Scientists find out which dogs are the smartest and which are not

Dogs are some of the most clever creatures on the planet. They are highly trainable, can do important jobs and can even save human lives. Scientists at the University of Helsinki in Finland conducted a study to find out which dogs are the smartest and which are not so smart (but cute).

Scientists have carried out various studies on 13 breeds of dogs. In particular, experts have studied the ability of dogs to read people’s gestures, solve problems and remember information. A thousand dogs took part in the experiment.
The breeds studied included Border Collie, Belgian Shepherd, English Cocker Spaniel, German Shepherd, Golden Retriever, Labador Retriever and others.

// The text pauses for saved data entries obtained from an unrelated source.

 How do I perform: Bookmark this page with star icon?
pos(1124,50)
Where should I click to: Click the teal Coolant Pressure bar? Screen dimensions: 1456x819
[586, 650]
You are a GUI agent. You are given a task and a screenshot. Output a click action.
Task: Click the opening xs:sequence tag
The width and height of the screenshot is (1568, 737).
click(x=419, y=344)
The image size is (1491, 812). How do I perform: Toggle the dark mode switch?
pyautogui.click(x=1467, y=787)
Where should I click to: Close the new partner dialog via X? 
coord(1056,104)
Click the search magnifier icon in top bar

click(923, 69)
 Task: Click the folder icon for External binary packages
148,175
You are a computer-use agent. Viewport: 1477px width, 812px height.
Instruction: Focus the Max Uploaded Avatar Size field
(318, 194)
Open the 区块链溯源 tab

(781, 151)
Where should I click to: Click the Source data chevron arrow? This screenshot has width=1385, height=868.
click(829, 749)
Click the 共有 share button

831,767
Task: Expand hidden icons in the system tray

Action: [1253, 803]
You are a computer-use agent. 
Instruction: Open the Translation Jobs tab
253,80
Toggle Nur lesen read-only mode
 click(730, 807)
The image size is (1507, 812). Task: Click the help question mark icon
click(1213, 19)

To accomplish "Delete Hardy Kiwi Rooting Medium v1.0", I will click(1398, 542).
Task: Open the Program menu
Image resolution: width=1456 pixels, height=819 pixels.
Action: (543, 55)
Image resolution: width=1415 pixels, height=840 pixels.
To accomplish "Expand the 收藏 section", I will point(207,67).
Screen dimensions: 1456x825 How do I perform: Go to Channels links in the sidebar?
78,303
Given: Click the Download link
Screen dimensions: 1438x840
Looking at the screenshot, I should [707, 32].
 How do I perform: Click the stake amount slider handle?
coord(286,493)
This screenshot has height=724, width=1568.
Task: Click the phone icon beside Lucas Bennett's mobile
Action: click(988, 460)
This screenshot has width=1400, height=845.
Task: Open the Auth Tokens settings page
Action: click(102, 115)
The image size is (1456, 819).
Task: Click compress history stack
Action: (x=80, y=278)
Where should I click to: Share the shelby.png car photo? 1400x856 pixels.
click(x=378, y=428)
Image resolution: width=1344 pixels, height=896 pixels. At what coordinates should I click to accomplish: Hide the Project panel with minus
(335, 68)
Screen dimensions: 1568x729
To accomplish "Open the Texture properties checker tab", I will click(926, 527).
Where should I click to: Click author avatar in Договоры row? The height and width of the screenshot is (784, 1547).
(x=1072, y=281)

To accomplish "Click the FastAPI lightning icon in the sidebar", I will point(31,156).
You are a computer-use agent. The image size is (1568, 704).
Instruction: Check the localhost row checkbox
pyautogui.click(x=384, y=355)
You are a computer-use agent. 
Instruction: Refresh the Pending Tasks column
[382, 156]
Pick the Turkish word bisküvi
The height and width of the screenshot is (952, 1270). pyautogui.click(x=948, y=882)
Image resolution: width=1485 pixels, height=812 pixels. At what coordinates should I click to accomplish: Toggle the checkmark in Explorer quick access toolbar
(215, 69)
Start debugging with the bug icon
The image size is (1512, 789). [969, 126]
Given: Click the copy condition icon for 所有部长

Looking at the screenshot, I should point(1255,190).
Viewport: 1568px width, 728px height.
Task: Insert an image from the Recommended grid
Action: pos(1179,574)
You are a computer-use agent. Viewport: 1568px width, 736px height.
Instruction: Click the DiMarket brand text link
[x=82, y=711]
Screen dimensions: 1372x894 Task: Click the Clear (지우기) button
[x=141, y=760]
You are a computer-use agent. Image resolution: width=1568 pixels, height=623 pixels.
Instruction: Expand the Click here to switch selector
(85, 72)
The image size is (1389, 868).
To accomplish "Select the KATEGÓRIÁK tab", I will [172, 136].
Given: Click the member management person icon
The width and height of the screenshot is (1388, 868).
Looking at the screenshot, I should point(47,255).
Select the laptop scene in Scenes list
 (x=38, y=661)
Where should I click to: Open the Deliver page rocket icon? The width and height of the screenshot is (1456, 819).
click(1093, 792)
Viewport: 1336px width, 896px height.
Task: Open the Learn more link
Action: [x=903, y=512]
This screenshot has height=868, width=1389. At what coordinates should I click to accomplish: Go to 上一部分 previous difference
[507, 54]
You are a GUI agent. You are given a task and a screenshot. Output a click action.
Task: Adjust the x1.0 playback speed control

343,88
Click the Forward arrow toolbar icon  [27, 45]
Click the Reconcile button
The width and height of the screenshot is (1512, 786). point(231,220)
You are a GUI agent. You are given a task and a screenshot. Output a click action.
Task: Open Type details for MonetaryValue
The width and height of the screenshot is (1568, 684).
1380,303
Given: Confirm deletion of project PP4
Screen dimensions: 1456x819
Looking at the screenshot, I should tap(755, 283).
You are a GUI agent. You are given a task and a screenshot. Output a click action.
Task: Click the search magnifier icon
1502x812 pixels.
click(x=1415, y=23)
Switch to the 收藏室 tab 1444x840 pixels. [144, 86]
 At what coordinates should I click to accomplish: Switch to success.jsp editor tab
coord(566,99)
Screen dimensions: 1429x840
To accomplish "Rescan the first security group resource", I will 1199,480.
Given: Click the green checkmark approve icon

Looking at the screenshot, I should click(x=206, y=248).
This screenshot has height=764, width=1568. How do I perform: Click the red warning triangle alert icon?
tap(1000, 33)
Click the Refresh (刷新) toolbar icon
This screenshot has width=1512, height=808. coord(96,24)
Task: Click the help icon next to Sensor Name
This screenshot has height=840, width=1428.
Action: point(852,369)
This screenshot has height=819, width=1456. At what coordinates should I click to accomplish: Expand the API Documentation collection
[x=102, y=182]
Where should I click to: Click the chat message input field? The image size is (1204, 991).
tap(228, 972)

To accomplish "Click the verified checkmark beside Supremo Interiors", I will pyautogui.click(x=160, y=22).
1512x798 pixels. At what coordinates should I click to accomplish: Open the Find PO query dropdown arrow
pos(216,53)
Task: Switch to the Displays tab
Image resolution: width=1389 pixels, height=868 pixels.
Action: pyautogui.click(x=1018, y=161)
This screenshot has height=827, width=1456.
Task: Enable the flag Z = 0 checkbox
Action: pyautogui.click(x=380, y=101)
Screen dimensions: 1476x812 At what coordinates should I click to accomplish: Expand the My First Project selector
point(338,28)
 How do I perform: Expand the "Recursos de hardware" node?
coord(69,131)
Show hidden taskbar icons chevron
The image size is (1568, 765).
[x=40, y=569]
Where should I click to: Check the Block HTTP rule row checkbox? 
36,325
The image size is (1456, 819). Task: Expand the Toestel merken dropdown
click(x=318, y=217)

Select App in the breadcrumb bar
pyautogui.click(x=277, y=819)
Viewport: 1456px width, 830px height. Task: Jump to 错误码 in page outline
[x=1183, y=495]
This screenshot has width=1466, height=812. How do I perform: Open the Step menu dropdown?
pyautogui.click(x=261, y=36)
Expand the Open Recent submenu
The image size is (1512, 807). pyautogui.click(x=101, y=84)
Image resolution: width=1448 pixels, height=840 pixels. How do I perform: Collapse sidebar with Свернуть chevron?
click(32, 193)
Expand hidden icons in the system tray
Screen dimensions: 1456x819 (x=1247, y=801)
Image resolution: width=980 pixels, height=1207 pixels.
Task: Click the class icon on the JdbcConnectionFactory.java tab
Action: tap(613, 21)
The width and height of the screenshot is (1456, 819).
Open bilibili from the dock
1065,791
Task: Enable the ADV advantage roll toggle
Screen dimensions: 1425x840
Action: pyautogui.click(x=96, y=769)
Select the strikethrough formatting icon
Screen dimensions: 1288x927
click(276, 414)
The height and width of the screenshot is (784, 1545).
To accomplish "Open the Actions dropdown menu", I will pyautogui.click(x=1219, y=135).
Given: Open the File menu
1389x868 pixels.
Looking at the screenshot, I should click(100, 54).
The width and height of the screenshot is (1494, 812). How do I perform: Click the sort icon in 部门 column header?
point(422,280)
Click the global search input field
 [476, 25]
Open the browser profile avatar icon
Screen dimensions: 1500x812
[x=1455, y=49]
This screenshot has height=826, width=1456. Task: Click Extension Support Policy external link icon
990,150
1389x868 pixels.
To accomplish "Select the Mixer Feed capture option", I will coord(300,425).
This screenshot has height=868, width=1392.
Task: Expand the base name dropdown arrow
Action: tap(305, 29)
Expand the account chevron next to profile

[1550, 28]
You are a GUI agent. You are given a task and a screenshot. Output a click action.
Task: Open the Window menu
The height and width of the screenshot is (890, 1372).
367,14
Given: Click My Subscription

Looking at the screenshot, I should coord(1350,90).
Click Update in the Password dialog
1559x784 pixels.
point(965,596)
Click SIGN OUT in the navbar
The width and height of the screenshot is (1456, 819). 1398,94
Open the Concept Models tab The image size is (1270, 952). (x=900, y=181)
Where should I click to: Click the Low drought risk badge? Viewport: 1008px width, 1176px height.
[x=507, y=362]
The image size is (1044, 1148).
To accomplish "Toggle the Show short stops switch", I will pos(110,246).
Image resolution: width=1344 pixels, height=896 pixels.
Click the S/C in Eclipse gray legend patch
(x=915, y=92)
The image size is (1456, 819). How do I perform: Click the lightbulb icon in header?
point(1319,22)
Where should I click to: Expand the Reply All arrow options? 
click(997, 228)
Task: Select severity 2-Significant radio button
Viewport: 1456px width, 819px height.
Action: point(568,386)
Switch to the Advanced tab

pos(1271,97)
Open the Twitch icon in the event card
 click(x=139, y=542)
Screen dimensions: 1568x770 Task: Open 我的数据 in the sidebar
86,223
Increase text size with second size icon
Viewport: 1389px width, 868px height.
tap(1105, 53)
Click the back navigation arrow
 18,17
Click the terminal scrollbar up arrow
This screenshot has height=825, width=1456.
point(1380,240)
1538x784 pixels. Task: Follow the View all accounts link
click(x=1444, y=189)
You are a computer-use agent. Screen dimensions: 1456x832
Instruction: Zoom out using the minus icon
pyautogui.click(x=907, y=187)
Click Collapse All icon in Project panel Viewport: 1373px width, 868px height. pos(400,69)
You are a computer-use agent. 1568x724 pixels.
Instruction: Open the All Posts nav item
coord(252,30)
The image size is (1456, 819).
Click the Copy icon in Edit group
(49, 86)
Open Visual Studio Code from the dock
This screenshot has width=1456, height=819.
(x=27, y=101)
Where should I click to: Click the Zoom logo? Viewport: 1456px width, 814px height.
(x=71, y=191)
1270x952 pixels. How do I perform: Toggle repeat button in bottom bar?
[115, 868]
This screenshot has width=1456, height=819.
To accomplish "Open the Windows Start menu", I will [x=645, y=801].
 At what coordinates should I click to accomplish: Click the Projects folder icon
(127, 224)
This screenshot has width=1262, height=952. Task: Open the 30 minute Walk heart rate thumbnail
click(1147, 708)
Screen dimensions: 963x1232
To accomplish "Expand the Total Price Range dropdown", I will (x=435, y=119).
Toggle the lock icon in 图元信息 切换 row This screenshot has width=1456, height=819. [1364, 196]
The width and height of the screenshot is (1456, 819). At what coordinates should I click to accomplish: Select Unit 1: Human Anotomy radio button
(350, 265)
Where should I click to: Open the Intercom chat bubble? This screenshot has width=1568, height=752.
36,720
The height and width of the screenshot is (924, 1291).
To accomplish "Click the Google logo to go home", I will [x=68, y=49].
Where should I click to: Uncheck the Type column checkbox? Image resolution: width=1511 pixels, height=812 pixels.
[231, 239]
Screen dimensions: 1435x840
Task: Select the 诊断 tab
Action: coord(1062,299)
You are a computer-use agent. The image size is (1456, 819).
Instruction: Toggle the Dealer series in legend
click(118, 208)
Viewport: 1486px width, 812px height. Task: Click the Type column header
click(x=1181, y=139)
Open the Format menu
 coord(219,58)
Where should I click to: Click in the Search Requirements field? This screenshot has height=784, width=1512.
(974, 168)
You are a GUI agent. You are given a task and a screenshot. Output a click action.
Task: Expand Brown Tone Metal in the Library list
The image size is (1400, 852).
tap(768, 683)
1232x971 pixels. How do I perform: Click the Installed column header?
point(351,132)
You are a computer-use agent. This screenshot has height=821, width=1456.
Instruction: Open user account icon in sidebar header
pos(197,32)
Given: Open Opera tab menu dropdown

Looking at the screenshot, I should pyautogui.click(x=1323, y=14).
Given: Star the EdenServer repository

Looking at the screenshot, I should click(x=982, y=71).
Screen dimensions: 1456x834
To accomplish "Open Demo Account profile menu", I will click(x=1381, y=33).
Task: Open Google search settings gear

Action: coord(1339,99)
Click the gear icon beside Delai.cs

Belgian shepherd dog (Malinois)

The most intelligent dog was a Belgian shepherd dog. It scored 35 out of 39 points. It did almost perfectly in all the tasks. Not surprisingly, as dogs of this breed are often used in the police and border guard services.

The Border Collie

In second place are Border Collie herding dogs. These clever dogs are easy to train and are the quickest to learn tricks and commands. The only thing this breed is bad at is getting food. But maybe they just weren’t hungry.

The Hovawart

The third place went to the Hovawart breed of dog. This is a breed of service dog bred in Germany. These dogs are not as popular, but they are very clever. They failed at the training task and that’s all!

The researchers noted that all breeds had their pros and cons. For example, spaniels were best at catching food, Labradors were best at remembering gestures, and German shepherds were found to be the first to guard.

Labrador Retrievers were the ‘silliest’ of the breeds studied. They scored the lowest in problem solving and inhibitions tests. Although they scored the lowest, they came first in reading human gestures.

«All the dog breeds selected for the study are very intelligent. It’s about like taking a sample of Nobel laureates and comparing their intelligence,» said Professor Stanley Coren.

The aim of the study, he said, was to provide a better understanding of what traits dogs have as a result of their breed, not to identify the silliest dog.